■ **Task**
Quote everything in the material from the line containing "Click the Max" down to the line containing "Action: pos(849,172)", including both of those lines, and nothing else.

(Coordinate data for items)
====

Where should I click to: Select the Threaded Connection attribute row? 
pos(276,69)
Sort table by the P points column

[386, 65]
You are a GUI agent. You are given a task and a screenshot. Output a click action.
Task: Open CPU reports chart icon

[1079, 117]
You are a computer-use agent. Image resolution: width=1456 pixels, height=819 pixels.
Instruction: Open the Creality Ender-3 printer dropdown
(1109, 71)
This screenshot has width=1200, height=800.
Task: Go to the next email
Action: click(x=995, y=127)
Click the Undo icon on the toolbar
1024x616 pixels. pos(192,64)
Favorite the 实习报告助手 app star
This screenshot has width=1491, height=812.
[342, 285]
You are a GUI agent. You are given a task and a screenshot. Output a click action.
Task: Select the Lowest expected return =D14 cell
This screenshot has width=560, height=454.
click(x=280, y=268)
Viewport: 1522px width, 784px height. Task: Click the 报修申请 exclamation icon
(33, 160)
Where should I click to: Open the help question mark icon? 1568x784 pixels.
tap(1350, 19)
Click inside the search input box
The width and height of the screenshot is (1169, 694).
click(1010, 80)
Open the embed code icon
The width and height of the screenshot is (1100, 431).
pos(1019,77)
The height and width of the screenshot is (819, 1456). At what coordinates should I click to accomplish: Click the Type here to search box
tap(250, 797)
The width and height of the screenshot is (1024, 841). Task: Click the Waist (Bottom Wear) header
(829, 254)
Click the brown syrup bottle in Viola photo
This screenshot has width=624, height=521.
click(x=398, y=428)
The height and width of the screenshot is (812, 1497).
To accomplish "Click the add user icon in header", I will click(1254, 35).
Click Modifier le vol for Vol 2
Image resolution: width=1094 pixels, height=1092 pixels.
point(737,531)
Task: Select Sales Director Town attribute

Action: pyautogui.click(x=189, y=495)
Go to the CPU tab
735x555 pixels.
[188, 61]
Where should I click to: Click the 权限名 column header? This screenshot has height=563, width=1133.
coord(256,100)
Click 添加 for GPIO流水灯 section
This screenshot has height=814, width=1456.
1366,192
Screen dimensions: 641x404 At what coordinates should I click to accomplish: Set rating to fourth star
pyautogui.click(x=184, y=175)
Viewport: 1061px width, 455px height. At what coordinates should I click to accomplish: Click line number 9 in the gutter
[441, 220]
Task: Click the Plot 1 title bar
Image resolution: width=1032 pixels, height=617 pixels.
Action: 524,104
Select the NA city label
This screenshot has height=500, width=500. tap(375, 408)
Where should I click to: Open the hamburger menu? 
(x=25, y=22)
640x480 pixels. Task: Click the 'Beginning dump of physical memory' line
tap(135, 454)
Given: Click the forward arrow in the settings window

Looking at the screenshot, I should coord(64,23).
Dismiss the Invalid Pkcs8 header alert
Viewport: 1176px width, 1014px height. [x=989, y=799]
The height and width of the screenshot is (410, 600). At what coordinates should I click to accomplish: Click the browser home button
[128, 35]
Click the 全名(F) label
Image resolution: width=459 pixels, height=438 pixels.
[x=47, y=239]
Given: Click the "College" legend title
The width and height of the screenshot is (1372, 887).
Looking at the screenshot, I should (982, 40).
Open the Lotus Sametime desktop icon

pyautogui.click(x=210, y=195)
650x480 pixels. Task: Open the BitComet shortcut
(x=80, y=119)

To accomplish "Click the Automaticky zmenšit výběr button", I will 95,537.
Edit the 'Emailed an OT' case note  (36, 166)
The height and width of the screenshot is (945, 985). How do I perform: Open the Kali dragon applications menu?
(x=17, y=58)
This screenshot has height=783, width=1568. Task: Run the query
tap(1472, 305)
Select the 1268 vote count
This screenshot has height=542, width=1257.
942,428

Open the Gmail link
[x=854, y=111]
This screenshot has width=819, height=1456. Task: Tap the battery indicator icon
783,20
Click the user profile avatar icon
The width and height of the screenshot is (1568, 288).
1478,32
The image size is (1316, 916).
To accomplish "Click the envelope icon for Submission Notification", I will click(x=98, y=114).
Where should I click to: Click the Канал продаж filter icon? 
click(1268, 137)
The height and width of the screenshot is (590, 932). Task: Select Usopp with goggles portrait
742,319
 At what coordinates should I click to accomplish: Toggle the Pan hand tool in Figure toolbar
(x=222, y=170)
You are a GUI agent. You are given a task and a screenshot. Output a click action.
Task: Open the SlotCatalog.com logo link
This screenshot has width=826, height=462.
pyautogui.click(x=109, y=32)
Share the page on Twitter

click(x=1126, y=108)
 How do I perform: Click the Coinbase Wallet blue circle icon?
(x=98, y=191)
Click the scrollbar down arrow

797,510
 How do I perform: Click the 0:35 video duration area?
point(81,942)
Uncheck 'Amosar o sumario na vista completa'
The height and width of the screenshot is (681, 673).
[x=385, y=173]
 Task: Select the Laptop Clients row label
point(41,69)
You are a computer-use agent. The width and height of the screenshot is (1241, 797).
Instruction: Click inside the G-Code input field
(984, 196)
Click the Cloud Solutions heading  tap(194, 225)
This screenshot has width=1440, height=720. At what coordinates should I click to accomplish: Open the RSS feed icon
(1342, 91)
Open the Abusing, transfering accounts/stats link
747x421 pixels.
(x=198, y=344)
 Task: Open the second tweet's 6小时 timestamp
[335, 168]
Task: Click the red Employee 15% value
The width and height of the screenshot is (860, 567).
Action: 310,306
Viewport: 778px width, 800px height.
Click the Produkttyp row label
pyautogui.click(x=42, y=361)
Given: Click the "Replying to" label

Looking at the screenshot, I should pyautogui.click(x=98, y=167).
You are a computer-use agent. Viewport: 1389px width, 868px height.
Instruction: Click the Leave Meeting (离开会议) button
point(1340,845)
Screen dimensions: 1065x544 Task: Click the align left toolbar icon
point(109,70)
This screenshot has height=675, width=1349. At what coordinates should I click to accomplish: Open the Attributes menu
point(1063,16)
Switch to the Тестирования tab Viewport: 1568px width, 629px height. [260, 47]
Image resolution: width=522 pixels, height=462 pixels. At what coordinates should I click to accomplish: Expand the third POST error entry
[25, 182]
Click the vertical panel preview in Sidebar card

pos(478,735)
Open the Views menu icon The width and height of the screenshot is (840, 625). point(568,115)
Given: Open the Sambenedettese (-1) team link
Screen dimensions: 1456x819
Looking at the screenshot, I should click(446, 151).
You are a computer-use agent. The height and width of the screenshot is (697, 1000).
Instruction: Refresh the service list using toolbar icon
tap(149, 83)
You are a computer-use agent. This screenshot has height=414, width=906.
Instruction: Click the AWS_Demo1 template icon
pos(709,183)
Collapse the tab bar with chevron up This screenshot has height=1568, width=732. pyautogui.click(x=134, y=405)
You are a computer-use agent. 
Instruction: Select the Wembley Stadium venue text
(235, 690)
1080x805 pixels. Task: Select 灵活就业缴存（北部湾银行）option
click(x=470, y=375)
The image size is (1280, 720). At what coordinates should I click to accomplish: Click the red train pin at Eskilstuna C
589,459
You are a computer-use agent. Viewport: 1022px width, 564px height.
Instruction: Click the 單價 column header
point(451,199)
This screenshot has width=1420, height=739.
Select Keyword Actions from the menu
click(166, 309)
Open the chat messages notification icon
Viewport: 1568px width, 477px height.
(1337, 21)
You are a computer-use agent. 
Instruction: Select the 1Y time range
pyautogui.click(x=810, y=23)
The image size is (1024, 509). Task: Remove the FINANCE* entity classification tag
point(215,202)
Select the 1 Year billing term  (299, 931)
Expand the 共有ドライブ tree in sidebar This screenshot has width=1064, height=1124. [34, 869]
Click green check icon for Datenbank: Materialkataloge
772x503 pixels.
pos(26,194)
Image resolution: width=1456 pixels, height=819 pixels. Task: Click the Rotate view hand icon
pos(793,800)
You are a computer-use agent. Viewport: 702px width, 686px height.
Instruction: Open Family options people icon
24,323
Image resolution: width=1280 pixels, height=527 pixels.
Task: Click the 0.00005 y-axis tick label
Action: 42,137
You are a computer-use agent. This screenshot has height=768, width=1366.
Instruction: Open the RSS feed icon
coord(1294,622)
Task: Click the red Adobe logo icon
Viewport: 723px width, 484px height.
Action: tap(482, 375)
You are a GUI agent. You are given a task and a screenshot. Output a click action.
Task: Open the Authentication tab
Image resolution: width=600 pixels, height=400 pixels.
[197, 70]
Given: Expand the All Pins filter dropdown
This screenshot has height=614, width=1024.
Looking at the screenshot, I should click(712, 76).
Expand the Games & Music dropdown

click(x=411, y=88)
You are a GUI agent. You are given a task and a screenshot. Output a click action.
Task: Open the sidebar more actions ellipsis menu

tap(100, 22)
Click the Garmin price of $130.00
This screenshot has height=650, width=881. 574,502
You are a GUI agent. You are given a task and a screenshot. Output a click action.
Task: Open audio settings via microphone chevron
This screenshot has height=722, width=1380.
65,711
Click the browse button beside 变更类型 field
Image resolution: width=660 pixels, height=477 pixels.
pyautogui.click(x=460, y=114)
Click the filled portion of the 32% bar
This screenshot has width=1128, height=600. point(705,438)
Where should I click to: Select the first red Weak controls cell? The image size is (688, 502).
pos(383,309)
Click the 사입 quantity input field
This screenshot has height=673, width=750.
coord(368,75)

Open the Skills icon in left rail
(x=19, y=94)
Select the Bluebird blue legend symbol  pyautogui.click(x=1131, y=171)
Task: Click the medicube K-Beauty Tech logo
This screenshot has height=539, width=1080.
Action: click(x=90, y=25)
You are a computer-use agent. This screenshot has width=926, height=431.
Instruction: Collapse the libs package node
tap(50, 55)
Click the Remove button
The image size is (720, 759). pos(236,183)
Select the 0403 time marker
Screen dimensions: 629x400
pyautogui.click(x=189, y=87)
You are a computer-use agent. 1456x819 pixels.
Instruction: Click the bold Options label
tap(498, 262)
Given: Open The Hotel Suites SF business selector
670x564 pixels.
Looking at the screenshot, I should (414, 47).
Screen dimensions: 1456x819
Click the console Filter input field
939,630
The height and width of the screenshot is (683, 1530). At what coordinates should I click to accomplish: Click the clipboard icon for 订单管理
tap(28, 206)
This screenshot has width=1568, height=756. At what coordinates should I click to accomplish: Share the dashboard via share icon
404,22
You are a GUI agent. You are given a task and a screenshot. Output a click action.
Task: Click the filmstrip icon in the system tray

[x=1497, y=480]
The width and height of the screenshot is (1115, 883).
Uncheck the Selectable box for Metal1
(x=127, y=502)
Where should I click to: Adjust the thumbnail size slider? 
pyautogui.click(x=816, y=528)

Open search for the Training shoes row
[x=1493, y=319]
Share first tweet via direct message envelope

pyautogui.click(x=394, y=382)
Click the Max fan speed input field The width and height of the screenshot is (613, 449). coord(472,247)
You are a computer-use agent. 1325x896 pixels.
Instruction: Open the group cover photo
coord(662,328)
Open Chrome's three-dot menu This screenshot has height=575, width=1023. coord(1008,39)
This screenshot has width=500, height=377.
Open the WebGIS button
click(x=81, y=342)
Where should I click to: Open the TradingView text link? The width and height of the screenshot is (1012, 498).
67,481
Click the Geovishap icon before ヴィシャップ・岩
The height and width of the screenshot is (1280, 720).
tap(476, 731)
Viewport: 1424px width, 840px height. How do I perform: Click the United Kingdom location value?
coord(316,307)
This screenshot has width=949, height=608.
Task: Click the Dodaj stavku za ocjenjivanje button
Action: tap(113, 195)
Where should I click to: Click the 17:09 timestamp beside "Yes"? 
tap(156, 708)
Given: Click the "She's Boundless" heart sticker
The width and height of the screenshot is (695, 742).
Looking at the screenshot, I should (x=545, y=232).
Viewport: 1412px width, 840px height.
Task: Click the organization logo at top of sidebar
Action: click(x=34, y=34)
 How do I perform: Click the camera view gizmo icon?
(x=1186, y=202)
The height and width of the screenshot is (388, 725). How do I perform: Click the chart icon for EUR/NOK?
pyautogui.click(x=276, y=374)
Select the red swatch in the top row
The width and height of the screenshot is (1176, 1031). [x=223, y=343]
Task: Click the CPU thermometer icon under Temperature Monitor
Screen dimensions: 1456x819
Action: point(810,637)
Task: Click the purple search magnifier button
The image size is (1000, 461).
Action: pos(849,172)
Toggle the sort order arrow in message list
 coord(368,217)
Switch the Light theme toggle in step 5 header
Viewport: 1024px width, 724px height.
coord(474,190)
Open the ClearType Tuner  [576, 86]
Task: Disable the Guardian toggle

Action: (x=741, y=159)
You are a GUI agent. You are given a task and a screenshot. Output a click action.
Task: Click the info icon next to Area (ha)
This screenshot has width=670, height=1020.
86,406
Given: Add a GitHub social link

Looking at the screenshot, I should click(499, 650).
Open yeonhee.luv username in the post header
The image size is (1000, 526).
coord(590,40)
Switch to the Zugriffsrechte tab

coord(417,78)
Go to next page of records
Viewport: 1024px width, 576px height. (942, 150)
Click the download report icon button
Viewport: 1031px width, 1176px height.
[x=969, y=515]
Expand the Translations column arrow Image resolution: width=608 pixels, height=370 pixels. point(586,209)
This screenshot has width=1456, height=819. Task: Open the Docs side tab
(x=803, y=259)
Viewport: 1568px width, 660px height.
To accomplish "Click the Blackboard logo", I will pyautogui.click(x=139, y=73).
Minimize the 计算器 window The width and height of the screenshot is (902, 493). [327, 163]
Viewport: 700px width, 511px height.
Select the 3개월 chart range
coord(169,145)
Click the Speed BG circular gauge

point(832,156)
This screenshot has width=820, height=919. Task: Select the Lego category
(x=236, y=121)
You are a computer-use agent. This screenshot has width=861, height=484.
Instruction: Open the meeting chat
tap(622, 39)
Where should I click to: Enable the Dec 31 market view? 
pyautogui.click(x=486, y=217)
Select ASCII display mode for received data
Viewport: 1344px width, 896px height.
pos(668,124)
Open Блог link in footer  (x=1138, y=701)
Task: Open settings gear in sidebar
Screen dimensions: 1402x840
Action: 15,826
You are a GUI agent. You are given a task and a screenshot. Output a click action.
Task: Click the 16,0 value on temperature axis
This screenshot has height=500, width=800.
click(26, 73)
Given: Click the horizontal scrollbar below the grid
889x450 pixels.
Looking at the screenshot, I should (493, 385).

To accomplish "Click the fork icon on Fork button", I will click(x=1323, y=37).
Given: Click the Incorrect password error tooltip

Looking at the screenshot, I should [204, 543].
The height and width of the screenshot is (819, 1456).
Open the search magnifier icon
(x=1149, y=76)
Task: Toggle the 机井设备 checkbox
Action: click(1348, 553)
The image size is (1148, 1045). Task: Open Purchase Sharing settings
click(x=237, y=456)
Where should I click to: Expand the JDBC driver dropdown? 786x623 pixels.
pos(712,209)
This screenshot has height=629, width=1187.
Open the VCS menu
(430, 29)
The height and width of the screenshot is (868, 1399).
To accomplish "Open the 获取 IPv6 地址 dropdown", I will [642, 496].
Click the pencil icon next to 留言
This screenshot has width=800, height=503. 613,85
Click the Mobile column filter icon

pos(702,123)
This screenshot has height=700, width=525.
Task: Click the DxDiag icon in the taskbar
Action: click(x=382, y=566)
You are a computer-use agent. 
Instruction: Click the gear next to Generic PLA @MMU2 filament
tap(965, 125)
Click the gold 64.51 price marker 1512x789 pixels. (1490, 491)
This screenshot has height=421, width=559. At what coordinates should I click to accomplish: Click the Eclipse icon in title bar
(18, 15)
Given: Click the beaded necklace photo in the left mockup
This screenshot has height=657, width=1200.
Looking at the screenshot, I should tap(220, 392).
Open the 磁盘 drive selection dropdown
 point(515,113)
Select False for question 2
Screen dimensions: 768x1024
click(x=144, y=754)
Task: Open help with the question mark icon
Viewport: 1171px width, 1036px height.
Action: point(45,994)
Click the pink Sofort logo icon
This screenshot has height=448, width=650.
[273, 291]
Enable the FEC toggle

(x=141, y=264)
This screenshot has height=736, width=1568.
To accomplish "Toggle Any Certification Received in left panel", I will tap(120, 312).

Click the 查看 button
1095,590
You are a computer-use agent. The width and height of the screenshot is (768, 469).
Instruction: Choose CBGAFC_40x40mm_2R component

====

■ **Task output**
Click the Max fan speed input field The width and height of the screenshot is (613, 449). coord(472,247)
You are a computer-use agent. 1325x896 pixels.
Instruction: Open the group cover photo
coord(662,328)
Open Chrome's three-dot menu This screenshot has height=575, width=1023. coord(1008,39)
This screenshot has width=500, height=377.
Open the WebGIS button
click(x=81, y=342)
Where should I click to: Open the TradingView text link? The width and height of the screenshot is (1012, 498).
67,481
Click the Geovishap icon before ヴィシャップ・岩
The height and width of the screenshot is (1280, 720).
tap(476, 731)
Viewport: 1424px width, 840px height. How do I perform: Click the United Kingdom location value?
coord(316,307)
This screenshot has width=949, height=608.
Task: Click the Dodaj stavku za ocjenjivanje button
Action: tap(113, 195)
Where should I click to: Click the 17:09 timestamp beside "Yes"? 
tap(156, 708)
Given: Click the "She's Boundless" heart sticker
The width and height of the screenshot is (695, 742).
Looking at the screenshot, I should (x=545, y=232).
Viewport: 1412px width, 840px height.
Task: Click the organization logo at top of sidebar
Action: click(x=34, y=34)
 How do I perform: Click the camera view gizmo icon?
(x=1186, y=202)
The height and width of the screenshot is (388, 725). How do I perform: Click the chart icon for EUR/NOK?
pyautogui.click(x=276, y=374)
Select the red swatch in the top row
The width and height of the screenshot is (1176, 1031). [x=223, y=343]
Task: Click the CPU thermometer icon under Temperature Monitor
Screen dimensions: 1456x819
Action: point(810,637)
Task: Click the purple search magnifier button
The image size is (1000, 461).
Action: pos(849,172)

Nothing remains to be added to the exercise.